Functional Requirements. Functional requirements define the functionality of the software. They are sometimes called behavioral requirements. The following requirement are defined for the current system. The system should have the platform menu in the header and check whether users have access to surveys and dashboard.
System will have a functionality to download survey question dashboards and charts with data in .pptx, .jpg, .jpeg, .png formats.
There should be a possibility to export all questions as a .pptx slide deck in a standardized format.
Question block should provide the general information related to a question and a statistical chart that displays survey data. User will have the possibility to sort data bars via drag and drop, change chart axes and keys, add average lines, export chat to .png., add confidence intervals for bars and values and show data as percentages.
Interface Requirements. When developing a user interface, it necessary to be guided by the UX approach and the tasks that the interface should solve.
UX is a term that describes the degree of user satisfaction from using the product.
Tasks which should be solved by the user interface:
user authorization;
granting user access to the resource and personal account;
possibility to be tested;
displaying the result.
As a result, the main sections of the application were highlighted:
dashboard page;
login page;
personal account with information about the user;
survey page;
question analysis page.
For the direct development, there should be used component approach.
The component approach is a programming paradigm that essentially relies on the concept of a component - an independent module of program code intended for construction. For these purposes, the React.js library is ideal because it supports the component approach.
There should be uniform, synchronized data between the sections and in the application as a whole. For this purpose, the schema of several design patterns will be used. Application model, user interface and user interaction are divided into three separate components. So that modification of one of the components has minimal impact on the others. This schema forms a MVC binding.
The main purpose of applying this concept is to separate the business logic from its visualization. information automation memory
Security Requirements. Besides fact that the system should be convenient to use, it also has to provide security to users and their private data. In order to supply the system safety and reliability the developer should:
add logic to validate the input value;
provide blocking wrong user actions which are out of the scope;
ensure the integrity of stored data;
exclude the possibility of the unauthorized access to the information.
The peculiarity of hacking resources that it is automated, but not personalized. It carried out in large quantities using special programs. The owner of resource which works with clients on the model of a web application must be able to protect the project from the most common methods of hacking.

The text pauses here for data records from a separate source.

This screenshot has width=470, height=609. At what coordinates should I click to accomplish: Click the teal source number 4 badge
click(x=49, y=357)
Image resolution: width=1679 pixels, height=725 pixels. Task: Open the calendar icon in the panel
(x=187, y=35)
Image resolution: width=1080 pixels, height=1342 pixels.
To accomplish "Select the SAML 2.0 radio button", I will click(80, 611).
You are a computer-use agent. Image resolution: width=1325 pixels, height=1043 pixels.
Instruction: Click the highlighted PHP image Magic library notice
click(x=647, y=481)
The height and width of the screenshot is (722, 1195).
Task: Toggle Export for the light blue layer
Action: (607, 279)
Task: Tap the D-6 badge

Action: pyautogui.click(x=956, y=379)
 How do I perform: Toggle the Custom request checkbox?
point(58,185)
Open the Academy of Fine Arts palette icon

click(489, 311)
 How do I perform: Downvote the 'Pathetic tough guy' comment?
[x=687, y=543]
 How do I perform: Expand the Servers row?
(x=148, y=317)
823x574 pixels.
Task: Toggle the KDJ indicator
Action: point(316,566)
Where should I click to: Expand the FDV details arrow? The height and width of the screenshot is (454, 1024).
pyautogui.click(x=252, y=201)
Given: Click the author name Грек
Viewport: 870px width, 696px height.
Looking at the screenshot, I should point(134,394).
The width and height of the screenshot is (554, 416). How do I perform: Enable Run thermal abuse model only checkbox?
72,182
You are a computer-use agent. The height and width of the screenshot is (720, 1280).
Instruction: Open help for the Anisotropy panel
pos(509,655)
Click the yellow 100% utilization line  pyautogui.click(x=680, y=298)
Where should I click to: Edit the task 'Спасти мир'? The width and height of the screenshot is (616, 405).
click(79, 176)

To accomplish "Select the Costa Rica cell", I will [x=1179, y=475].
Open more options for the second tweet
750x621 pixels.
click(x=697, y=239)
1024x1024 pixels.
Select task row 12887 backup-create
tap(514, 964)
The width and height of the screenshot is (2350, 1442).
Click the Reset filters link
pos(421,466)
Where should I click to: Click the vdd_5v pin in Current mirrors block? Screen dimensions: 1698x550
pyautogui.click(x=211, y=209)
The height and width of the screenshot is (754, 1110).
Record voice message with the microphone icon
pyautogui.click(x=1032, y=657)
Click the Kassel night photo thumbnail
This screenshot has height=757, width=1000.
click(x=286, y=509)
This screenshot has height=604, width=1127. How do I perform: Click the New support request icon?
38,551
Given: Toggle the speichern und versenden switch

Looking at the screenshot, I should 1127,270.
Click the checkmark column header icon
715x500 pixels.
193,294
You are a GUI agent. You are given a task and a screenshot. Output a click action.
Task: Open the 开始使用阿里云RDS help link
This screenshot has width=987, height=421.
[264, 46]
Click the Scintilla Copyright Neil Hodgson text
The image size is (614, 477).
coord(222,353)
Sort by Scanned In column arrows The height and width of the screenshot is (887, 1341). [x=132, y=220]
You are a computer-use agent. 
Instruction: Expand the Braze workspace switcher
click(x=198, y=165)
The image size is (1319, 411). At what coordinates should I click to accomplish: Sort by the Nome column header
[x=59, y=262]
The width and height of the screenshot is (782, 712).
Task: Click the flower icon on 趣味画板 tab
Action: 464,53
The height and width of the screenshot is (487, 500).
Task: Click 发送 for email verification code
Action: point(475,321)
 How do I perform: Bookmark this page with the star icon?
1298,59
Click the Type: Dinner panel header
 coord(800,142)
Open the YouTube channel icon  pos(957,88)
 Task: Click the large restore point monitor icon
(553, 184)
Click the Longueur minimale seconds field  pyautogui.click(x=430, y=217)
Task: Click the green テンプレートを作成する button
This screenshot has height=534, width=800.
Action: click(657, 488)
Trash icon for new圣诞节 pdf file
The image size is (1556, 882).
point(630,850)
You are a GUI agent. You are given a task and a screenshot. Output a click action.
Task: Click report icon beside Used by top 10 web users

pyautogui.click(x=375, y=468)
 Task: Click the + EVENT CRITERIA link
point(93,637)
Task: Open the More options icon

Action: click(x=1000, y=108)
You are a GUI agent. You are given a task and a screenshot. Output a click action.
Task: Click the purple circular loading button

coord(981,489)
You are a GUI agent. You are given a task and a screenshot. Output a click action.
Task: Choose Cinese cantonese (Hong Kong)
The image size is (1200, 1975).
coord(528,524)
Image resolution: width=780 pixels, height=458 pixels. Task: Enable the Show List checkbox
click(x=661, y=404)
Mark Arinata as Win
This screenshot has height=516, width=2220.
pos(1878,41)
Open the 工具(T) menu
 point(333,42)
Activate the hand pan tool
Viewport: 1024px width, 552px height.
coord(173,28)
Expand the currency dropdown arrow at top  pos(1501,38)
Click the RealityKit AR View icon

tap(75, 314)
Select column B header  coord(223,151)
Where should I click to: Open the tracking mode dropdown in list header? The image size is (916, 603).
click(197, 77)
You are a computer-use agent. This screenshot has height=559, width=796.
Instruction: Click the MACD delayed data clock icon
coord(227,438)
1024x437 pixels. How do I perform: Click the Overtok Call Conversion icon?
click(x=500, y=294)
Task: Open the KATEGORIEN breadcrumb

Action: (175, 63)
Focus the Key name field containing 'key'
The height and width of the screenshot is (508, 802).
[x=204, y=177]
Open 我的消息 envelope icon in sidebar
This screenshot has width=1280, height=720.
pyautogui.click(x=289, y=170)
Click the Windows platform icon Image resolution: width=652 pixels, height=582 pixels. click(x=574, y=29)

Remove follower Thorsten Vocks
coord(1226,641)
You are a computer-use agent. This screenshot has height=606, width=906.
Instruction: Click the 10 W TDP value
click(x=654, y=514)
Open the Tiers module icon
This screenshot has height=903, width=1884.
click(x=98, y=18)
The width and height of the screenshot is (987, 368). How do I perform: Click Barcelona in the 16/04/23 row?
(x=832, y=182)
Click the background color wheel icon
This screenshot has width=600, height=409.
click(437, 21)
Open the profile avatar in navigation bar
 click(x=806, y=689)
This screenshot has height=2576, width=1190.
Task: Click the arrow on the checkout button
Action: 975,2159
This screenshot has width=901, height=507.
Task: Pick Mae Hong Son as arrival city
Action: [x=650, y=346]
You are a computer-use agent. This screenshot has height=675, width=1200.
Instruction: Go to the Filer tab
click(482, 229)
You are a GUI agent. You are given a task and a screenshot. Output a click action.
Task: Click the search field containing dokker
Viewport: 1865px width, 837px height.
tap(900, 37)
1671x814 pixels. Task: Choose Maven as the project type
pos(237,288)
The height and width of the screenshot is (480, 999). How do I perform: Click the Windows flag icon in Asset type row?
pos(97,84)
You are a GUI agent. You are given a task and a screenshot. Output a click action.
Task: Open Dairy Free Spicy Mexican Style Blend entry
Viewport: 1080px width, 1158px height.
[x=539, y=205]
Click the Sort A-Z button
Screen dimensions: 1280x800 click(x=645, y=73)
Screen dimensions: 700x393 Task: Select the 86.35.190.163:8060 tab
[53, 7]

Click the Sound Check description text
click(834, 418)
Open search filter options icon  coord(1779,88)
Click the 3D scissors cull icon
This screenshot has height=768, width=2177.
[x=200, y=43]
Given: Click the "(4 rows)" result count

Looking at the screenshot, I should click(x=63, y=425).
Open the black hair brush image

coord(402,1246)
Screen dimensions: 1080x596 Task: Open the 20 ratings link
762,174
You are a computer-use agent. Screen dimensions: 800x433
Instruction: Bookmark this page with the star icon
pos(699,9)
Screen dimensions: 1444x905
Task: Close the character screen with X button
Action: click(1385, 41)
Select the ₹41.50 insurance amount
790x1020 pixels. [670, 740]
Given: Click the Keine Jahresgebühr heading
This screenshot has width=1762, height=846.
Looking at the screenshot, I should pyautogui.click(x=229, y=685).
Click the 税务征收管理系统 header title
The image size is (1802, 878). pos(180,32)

Before developing a methodology for protecting a web application from potential threats, the site should be checked for vulnerabilities. The check is carried out manually or automatically.
The programs will test the application for major risks. These software products exist in two versions: black hat, simulating the actions of hackers, and white hat, systematically revealing all system flaws by scanning.
Some of the most effective tools are:
scan local networks for vulnerabilities;
looking for the possibility of injecting malicious code into a web page that steals user account data and other information. The code is injected through vulnerabilities on the user's server or device;
examine the configuration of a web application and find redundant or malicious code;
Working with web services requires the use of a wide range of security tools. In addition to the main listed methods, the following are often used:
passwords encryption;
avoiding cross-site scripting;
control of uploading files to the server.
Technologies and Platforms Selected for Creating the System
The choice of a technology stack must be approached very carefully and responsively. It is necessary to look far ahead into the future and predict the potential development and fate of the project. Obviously, the stack should be easily scalable, functional, correspond the latest market trends. It should meet the most modern features. Most importantly, it has to be easily supported in the future by other developers. The presence of a large community of developers in the world for this or that product in the stack and open source code are huge advantages that should be cared. Also, these technologies should not contradict each other. Their existence together should be harmonious and justified. So, for example, GraphQL is great for generating queries in JavaScript. It also uses a data schema that is easy to use in JavaScript.
Guided by the above factors, as well as listening to the opinions of leading developers of the web technology market, there were identified the following technology stack:
React.js library;
GraphQL library;
Webpack - the utility is great for modular building of a web application;
npm package manager for managing modules and dependencies.
React.j s Library
React.js has a capacious and understandable Application Programming Interface (API). To work with React, it is necessary to understand a number of terms and the differences between them. Elements are JavaScript objects that are HTML elements. Components are elements of React.j s that are created by the developer and can have any name. As a rule, they contain their own specific structure and perform a number of functions. React elements and components are built using JSX. JSX is a deep JavaScript syntax that looks like XML.[1]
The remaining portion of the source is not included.